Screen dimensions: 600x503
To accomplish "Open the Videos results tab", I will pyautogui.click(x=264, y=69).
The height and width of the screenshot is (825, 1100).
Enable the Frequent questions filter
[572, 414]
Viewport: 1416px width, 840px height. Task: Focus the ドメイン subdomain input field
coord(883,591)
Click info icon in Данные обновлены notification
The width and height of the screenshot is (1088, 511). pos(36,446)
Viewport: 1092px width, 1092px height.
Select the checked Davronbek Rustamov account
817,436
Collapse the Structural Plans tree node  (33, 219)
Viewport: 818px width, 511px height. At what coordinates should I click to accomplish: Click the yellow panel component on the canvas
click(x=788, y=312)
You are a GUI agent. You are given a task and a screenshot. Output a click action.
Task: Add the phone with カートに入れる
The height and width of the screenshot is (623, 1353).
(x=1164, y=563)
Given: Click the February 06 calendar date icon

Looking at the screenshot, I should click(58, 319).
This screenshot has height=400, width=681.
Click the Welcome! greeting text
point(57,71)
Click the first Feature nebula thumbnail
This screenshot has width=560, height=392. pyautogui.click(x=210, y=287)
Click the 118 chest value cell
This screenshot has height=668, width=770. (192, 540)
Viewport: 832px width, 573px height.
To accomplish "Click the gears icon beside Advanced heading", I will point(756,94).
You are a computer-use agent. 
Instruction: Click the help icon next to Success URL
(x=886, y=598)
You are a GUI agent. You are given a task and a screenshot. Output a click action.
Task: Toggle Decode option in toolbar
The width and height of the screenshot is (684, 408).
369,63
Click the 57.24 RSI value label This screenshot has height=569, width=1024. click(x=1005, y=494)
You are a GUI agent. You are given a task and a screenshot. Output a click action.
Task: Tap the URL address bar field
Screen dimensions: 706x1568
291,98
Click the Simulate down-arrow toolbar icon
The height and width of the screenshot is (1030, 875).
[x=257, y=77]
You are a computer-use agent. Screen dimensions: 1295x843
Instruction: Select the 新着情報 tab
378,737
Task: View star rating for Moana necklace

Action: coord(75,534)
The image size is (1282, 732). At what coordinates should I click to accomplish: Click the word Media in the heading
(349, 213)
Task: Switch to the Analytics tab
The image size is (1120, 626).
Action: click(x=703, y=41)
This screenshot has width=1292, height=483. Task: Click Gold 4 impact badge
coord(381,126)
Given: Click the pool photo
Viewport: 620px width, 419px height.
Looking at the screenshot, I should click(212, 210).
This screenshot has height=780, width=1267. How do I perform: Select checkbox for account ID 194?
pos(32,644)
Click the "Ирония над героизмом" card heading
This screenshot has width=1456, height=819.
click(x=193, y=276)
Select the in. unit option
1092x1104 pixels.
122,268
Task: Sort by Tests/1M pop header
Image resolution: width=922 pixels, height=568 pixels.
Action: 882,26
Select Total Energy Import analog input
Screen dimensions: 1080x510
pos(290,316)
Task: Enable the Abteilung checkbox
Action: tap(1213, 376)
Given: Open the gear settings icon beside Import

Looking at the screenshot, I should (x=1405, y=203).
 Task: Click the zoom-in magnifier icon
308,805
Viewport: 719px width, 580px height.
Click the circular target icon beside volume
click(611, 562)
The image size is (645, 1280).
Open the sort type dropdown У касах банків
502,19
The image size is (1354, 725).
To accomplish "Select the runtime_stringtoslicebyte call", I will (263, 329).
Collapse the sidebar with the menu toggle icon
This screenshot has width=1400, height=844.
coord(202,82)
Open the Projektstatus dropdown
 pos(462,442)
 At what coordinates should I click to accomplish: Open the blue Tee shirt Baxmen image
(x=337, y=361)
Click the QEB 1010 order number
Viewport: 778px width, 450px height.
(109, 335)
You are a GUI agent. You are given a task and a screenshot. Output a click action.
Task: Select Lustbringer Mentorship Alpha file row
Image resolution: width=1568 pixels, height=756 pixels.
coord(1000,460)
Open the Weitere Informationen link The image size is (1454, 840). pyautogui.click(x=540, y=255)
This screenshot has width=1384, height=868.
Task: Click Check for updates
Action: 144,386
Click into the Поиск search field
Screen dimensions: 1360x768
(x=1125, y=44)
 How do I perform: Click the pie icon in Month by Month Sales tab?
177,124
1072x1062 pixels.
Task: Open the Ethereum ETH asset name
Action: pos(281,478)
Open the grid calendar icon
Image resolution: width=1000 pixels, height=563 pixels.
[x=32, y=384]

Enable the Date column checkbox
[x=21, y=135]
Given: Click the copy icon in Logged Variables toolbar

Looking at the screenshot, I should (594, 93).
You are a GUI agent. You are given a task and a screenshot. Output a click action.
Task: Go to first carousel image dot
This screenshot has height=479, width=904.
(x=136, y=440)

_ _ _ _ _

▶ Problem: Copy out every line of the listing above word for word, with nothing changed or left out.

▶ Written response:
Screen dimensions: 600x503
To accomplish "Open the Videos results tab", I will pyautogui.click(x=264, y=69).
The height and width of the screenshot is (825, 1100).
Enable the Frequent questions filter
[572, 414]
Viewport: 1416px width, 840px height. Task: Focus the ドメイン subdomain input field
coord(883,591)
Click info icon in Данные обновлены notification
The width and height of the screenshot is (1088, 511). pos(36,446)
Viewport: 1092px width, 1092px height.
Select the checked Davronbek Rustamov account
817,436
Collapse the Structural Plans tree node  (33, 219)
Viewport: 818px width, 511px height. At what coordinates should I click to accomplish: Click the yellow panel component on the canvas
click(x=788, y=312)
You are a GUI agent. You are given a task and a screenshot. Output a click action.
Task: Add the phone with カートに入れる
The height and width of the screenshot is (623, 1353).
(x=1164, y=563)
Given: Click the February 06 calendar date icon

Looking at the screenshot, I should click(58, 319).
This screenshot has height=400, width=681.
Click the Welcome! greeting text
point(57,71)
Click the first Feature nebula thumbnail
This screenshot has width=560, height=392. pyautogui.click(x=210, y=287)
Click the 118 chest value cell
This screenshot has height=668, width=770. (192, 540)
Viewport: 832px width, 573px height.
To accomplish "Click the gears icon beside Advanced heading", I will point(756,94).
You are a computer-use agent. 
Instruction: Click the help icon next to Success URL
(x=886, y=598)
You are a GUI agent. You are given a task and a screenshot. Output a click action.
Task: Toggle Decode option in toolbar
The width and height of the screenshot is (684, 408).
369,63
Click the 57.24 RSI value label This screenshot has height=569, width=1024. click(x=1005, y=494)
You are a GUI agent. You are given a task and a screenshot. Output a click action.
Task: Tap the URL address bar field
Screen dimensions: 706x1568
291,98
Click the Simulate down-arrow toolbar icon
The height and width of the screenshot is (1030, 875).
[x=257, y=77]
You are a computer-use agent. Screen dimensions: 1295x843
Instruction: Select the 新着情報 tab
378,737
Task: View star rating for Moana necklace

Action: coord(75,534)
The image size is (1282, 732). At what coordinates should I click to accomplish: Click the word Media in the heading
(349, 213)
Task: Switch to the Analytics tab
The image size is (1120, 626).
Action: click(x=703, y=41)
This screenshot has width=1292, height=483. Task: Click Gold 4 impact badge
coord(381,126)
Given: Click the pool photo
Viewport: 620px width, 419px height.
Looking at the screenshot, I should click(212, 210).
This screenshot has height=780, width=1267. How do I perform: Select checkbox for account ID 194?
pos(32,644)
Click the "Ирония над героизмом" card heading
This screenshot has width=1456, height=819.
click(x=193, y=276)
Select the in. unit option
1092x1104 pixels.
122,268
Task: Sort by Tests/1M pop header
Image resolution: width=922 pixels, height=568 pixels.
Action: 882,26
Select Total Energy Import analog input
Screen dimensions: 1080x510
pos(290,316)
Task: Enable the Abteilung checkbox
Action: tap(1213, 376)
Given: Open the gear settings icon beside Import

Looking at the screenshot, I should (x=1405, y=203).
 Task: Click the zoom-in magnifier icon
308,805
Viewport: 719px width, 580px height.
Click the circular target icon beside volume
click(611, 562)
The image size is (645, 1280).
Open the sort type dropdown У касах банків
502,19
The image size is (1354, 725).
To accomplish "Select the runtime_stringtoslicebyte call", I will (263, 329).
Collapse the sidebar with the menu toggle icon
This screenshot has width=1400, height=844.
coord(202,82)
Open the Projektstatus dropdown
 pos(462,442)
 At what coordinates should I click to accomplish: Open the blue Tee shirt Baxmen image
(x=337, y=361)
Click the QEB 1010 order number
Viewport: 778px width, 450px height.
(109, 335)
You are a GUI agent. You are given a task and a screenshot. Output a click action.
Task: Select Lustbringer Mentorship Alpha file row
Image resolution: width=1568 pixels, height=756 pixels.
coord(1000,460)
Open the Weitere Informationen link The image size is (1454, 840). pyautogui.click(x=540, y=255)
This screenshot has width=1384, height=868.
Task: Click Check for updates
Action: 144,386
Click into the Поиск search field
Screen dimensions: 1360x768
(x=1125, y=44)
 How do I perform: Click the pie icon in Month by Month Sales tab?
177,124
1072x1062 pixels.
Task: Open the Ethereum ETH asset name
Action: pos(281,478)
Open the grid calendar icon
Image resolution: width=1000 pixels, height=563 pixels.
[x=32, y=384]

Enable the Date column checkbox
[x=21, y=135]
Given: Click the copy icon in Logged Variables toolbar

Looking at the screenshot, I should (594, 93).
You are a GUI agent. You are given a task and a screenshot. Output a click action.
Task: Go to first carousel image dot
This screenshot has height=479, width=904.
(x=136, y=440)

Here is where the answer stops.